Segment Start: INFORMATION SHOWN

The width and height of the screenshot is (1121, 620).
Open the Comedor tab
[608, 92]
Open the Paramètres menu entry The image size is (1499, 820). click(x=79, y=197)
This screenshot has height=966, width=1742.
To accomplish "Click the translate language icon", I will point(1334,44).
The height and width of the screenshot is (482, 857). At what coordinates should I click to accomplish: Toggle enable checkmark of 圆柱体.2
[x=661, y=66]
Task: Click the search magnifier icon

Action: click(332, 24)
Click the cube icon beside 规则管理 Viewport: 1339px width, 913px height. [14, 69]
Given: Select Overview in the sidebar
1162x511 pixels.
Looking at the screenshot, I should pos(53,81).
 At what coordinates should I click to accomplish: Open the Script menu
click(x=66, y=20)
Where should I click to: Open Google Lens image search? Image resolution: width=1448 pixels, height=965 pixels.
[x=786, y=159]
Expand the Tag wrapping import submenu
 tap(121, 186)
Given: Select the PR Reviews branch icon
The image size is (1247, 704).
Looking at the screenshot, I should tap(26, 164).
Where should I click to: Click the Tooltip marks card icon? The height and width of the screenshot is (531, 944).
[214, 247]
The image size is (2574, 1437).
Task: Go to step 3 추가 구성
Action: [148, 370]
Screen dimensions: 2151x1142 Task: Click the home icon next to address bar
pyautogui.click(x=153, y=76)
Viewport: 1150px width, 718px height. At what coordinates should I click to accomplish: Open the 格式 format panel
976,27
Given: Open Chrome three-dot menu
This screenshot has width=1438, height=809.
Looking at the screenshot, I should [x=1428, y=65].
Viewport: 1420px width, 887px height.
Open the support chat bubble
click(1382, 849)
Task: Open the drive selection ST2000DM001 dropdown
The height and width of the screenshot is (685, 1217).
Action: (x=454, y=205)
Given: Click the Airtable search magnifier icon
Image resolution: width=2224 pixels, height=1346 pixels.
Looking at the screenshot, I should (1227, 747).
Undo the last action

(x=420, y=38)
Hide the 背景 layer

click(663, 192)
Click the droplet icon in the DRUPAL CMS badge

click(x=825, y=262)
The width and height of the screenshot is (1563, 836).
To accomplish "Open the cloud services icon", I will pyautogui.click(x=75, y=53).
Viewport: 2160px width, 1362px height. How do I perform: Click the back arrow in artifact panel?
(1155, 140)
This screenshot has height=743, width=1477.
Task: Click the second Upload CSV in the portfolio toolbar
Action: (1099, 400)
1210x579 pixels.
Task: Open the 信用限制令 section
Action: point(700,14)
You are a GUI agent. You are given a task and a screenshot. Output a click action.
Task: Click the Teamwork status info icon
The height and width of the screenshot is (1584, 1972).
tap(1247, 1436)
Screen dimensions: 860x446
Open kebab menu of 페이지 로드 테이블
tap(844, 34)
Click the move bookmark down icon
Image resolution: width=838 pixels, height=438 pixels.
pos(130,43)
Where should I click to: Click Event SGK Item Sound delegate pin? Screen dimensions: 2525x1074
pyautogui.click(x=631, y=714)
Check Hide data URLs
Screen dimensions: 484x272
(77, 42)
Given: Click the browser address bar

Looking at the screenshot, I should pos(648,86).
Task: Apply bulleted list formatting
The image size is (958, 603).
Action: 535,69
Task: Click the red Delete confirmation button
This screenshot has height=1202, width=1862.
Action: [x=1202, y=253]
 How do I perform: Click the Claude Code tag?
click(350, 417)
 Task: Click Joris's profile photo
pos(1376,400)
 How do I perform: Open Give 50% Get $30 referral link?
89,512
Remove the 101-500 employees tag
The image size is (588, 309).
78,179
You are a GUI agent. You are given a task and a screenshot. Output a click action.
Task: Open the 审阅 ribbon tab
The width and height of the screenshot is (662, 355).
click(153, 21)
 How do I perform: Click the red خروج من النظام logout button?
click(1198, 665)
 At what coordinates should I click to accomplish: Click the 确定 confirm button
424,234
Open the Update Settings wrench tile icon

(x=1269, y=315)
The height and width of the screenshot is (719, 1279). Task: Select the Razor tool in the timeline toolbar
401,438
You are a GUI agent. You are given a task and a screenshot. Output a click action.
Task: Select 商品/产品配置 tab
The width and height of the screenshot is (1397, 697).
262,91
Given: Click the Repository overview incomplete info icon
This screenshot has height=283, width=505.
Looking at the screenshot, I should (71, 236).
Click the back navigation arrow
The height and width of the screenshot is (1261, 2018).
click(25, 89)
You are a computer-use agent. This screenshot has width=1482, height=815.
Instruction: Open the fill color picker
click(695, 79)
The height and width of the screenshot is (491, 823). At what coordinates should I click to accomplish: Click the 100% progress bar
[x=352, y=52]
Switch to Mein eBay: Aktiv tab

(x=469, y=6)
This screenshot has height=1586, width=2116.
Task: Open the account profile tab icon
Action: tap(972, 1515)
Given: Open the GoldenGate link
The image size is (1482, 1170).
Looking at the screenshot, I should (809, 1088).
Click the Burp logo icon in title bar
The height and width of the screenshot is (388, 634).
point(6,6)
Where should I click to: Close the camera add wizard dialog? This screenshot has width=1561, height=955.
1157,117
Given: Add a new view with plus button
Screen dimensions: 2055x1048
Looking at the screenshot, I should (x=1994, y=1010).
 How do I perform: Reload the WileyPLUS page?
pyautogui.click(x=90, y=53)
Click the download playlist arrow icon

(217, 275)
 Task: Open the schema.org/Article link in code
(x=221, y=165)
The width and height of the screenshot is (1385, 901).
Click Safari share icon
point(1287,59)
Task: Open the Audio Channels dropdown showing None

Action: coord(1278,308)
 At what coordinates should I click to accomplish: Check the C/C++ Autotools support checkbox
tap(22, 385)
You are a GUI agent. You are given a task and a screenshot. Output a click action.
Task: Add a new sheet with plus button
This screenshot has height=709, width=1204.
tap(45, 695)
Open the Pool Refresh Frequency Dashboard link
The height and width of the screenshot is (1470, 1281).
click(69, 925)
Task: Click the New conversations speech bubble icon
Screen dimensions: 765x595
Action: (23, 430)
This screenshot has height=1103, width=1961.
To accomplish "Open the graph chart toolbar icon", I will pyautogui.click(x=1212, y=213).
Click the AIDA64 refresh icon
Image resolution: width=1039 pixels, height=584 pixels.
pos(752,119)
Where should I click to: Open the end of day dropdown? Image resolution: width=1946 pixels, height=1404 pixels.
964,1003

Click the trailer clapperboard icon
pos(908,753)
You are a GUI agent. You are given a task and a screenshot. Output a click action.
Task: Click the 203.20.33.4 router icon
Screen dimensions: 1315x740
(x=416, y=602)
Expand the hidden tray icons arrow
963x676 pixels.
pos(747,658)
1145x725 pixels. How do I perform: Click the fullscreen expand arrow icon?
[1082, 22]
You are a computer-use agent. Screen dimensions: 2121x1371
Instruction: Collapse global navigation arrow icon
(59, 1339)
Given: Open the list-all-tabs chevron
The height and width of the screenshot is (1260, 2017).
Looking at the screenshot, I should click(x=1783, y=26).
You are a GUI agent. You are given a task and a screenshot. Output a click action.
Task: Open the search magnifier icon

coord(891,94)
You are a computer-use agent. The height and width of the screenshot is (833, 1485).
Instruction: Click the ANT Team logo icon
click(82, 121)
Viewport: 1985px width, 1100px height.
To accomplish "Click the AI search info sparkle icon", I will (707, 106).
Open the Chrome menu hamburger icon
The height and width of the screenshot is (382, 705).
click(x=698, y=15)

Segment End: INFORMATION SHOWN

Once the line that contains "Given: Open the list-all-tabs chevron" is found, please give it again exactly, along with each line that comes after it, through the last line of the entries.

### RESULT
Given: Open the list-all-tabs chevron
The height and width of the screenshot is (1260, 2017).
Looking at the screenshot, I should click(x=1783, y=26).
You are a GUI agent. You are given a task and a screenshot. Output a click action.
Task: Open the search magnifier icon

coord(891,94)
You are a computer-use agent. The height and width of the screenshot is (833, 1485).
Instruction: Click the ANT Team logo icon
click(82, 121)
Viewport: 1985px width, 1100px height.
To accomplish "Click the AI search info sparkle icon", I will (707, 106).
Open the Chrome menu hamburger icon
The height and width of the screenshot is (382, 705).
click(x=698, y=15)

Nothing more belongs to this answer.